[[ Data under study open ]]
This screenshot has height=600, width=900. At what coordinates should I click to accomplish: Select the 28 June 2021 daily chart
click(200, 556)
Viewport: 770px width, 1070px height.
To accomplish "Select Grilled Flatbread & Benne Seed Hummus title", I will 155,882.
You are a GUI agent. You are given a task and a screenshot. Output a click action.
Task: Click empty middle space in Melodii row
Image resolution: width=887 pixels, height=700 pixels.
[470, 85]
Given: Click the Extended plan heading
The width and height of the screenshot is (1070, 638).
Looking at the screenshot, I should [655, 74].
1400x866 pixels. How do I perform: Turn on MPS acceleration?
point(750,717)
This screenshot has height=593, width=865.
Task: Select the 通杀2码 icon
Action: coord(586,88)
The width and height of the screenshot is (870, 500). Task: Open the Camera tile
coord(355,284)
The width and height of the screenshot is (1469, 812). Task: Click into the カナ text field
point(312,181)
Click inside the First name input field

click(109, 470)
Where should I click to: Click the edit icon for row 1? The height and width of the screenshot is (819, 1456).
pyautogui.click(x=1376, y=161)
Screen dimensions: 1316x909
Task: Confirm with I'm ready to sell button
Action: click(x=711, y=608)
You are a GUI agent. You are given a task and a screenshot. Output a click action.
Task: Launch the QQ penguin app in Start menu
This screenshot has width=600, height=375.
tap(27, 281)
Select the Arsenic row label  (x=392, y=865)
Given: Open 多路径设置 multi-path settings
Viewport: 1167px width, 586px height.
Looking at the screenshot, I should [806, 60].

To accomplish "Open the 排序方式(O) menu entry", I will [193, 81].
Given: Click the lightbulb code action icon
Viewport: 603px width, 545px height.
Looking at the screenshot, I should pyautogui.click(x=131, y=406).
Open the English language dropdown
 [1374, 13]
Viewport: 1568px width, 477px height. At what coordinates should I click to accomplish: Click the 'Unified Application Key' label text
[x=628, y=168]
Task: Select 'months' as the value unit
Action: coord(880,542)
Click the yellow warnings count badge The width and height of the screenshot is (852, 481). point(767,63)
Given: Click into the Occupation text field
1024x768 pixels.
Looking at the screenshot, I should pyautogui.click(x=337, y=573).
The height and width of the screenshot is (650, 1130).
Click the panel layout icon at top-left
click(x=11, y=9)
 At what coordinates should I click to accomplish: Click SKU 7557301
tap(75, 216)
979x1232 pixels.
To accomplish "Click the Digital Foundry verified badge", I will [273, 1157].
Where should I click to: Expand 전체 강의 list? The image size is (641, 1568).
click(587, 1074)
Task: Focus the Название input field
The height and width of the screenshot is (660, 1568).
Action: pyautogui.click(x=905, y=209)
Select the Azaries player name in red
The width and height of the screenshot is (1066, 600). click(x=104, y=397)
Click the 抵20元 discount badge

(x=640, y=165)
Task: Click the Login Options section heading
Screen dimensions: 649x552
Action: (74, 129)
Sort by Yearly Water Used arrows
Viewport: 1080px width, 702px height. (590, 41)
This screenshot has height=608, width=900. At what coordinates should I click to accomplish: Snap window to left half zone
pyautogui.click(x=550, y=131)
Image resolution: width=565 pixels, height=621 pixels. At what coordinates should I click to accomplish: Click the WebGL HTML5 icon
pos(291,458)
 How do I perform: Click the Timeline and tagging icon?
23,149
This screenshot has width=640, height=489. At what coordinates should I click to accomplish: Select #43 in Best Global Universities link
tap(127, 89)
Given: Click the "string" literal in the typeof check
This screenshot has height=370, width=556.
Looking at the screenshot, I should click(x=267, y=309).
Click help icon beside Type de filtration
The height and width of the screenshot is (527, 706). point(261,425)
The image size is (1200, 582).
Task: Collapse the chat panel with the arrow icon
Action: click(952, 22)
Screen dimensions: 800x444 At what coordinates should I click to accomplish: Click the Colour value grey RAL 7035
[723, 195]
[[ Data under study closed ]]
> **Activity**: Your answer must be the line holding "How do I perform: Click" and every later line of the entries above, written out exactly, and nothing else.

> **Expected answer**:
 How do I perform: Click the Timeline and tagging icon?
23,149
This screenshot has width=640, height=489. At what coordinates should I click to accomplish: Select #43 in Best Global Universities link
tap(127, 89)
Given: Click the "string" literal in the typeof check
This screenshot has height=370, width=556.
Looking at the screenshot, I should click(x=267, y=309).
Click help icon beside Type de filtration
The height and width of the screenshot is (527, 706). point(261,425)
The image size is (1200, 582).
Task: Collapse the chat panel with the arrow icon
Action: click(952, 22)
Screen dimensions: 800x444 At what coordinates should I click to accomplish: Click the Colour value grey RAL 7035
[723, 195]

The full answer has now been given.